Sure, Hester becoming the rescuer in the place of Falada could be framed as an example of sorority. But Hester's motivation was saving her rich brother from a grasping golddigger first and foremost, and rescuing Cordelia from child abuse was a side quest to that main purpose. A two birds with one stone situation.
The saving the Squire from the golddigging sorceress is the entire plot, whilst Cordelia’s story is second fiddle in this orchestra. And that’s another point that bothered me personally, because I’d much better have more of this than the silly and comedic bloat. It’s a bit because Kingfisher’s brand of humour doesn’t work for me, but mainly it’s because I know Kingfisher can do abuse—and the psychological aspects of it—very well. I have seen it in a previous retelling of hers, and it’s one of my favourites. Maybe it’s this secondary role what makes this retelling feel so “loose” when it thematically isn’t. It’s simply twisted and roles are distributed or swapped. I personally don’t care that it’s loose or close as much as the inconsistency on top of the warping of a positive theme.
Of these two parallel storylines that converge, the saving of the Squire and getting rid of the sorceress is the most inconsistent.

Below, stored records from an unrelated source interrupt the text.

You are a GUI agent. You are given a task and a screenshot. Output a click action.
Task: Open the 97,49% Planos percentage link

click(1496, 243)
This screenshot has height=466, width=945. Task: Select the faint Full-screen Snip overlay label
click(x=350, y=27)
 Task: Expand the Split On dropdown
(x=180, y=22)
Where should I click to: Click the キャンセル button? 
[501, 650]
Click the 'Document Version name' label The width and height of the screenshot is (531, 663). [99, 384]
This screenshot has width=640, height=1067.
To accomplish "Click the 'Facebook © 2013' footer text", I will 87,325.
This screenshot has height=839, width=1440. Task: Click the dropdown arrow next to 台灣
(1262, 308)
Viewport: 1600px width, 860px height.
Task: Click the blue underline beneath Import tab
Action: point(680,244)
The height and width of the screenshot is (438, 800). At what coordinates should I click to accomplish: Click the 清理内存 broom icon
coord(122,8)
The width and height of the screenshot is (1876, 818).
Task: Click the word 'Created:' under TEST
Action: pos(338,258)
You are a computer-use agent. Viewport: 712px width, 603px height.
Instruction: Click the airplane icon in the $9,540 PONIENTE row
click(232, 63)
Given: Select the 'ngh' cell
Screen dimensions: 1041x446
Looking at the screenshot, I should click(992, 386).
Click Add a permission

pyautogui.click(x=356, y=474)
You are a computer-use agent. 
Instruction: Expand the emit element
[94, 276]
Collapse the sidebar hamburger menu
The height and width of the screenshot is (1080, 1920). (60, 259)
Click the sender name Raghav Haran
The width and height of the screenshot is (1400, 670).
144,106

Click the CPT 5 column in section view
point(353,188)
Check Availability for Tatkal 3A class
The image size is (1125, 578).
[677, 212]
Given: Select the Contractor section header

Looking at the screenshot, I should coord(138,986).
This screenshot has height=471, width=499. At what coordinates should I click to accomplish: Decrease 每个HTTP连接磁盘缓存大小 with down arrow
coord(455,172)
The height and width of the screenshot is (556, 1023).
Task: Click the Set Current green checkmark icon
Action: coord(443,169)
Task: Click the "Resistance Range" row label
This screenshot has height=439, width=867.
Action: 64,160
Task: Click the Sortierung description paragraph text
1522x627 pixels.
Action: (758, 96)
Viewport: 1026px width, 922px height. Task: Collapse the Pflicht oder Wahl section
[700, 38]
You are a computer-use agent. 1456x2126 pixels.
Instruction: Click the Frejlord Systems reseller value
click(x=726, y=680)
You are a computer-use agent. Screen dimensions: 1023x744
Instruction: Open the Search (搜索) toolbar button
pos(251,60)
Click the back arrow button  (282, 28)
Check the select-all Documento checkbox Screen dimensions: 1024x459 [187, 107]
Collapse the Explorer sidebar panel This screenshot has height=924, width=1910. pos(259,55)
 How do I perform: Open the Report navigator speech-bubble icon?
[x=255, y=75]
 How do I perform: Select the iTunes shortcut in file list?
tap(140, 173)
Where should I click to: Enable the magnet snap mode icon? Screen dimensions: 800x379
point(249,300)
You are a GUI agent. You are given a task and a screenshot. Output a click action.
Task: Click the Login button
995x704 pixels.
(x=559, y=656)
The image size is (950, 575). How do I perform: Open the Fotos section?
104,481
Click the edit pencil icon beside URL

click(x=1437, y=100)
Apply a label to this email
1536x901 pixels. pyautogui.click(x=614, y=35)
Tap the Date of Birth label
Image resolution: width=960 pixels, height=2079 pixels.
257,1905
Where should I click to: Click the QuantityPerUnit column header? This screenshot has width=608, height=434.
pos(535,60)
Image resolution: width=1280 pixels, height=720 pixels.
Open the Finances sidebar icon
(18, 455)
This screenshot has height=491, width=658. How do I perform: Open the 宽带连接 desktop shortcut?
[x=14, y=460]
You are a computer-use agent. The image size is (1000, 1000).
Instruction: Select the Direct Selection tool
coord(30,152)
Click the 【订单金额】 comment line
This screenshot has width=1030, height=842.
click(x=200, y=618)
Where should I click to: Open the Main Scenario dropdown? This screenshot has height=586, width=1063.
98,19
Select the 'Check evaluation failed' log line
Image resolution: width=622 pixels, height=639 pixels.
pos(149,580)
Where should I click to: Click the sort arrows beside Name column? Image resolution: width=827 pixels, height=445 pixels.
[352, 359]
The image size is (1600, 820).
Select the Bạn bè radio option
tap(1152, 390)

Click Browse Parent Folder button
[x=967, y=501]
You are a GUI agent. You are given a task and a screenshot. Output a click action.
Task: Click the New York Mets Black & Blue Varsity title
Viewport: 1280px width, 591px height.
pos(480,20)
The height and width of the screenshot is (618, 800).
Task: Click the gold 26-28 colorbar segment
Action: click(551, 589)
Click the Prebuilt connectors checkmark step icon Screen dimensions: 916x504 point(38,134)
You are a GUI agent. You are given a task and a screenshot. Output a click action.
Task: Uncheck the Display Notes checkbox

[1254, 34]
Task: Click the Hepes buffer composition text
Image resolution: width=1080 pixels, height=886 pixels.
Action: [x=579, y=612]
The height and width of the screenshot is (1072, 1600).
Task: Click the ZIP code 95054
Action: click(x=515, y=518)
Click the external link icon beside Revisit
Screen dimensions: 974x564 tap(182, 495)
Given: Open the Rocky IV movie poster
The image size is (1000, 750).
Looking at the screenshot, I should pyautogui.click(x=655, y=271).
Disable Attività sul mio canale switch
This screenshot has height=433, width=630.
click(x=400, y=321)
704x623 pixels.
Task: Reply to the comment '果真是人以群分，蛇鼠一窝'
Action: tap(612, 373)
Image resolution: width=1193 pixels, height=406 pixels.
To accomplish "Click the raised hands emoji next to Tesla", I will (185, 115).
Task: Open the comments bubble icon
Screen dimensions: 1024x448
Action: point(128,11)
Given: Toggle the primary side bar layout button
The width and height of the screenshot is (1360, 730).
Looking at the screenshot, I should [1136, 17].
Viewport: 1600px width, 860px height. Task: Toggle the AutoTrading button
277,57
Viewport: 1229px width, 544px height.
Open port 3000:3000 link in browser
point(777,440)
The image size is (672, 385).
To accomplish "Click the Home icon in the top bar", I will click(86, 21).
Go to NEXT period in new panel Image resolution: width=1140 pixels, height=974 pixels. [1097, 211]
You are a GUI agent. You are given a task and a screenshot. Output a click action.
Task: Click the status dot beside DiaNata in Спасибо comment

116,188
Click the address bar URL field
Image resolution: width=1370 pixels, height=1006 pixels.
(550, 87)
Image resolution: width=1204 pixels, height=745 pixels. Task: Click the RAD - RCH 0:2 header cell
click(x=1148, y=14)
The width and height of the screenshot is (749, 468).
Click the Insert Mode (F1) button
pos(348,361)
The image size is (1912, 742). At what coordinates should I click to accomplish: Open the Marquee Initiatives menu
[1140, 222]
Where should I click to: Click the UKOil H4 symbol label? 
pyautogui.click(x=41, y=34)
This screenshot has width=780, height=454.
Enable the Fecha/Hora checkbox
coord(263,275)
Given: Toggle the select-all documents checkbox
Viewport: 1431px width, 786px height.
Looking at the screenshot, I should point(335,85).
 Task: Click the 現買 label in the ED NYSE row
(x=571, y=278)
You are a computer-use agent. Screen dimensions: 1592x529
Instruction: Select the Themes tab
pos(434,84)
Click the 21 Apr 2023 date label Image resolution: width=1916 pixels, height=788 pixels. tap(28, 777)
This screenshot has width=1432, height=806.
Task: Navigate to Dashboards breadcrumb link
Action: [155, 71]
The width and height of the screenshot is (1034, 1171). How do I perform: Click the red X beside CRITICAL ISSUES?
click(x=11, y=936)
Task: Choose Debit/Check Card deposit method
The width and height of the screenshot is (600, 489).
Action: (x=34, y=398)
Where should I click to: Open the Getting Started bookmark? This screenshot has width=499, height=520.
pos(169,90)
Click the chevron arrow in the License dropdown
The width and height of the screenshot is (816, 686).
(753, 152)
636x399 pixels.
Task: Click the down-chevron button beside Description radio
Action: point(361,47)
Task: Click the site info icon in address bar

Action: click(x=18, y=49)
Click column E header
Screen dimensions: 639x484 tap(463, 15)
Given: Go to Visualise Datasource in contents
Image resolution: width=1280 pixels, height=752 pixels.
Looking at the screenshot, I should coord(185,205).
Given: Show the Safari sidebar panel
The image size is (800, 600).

At times, it looks like the author wants to do some kind of Gothic Horror and then suddenly you get treated to some kind of silly. Sometimes you get a serious depiction of how Cordelia is suffering from abusive mind control, and next you have some convenient plot twist that breaks it down. Sometimes you get the sense the author is going for some English countryside style of murder mystery with a geese-raising Miss Marple type, and next you get the stupidest ending you could think of. This bipolarity is so annoying, and on my second read it kept kicking me out of immersion to the point it’s safe to say I liked this less than the first time round.
I won’t even bother to comment on the worldbuilding besides that it’s non-existent. The setting is vaguely reminiscent of a manor house out in an English shire, complete with stiff butler and lower nobility tropes that sound like straight out of British sitcoms, but Kingfisher doesn’t even know the proper titles and way to address a person from the nobility or landed gentry. She’s hardly alone in this, though, it’s a very common screw-up by American authors, and at least this is a Fantasy world.
My conclusions? A passable read, unremarkable and unmemorable beyond Hester. I'm rounding up my 2.5 stars for her only.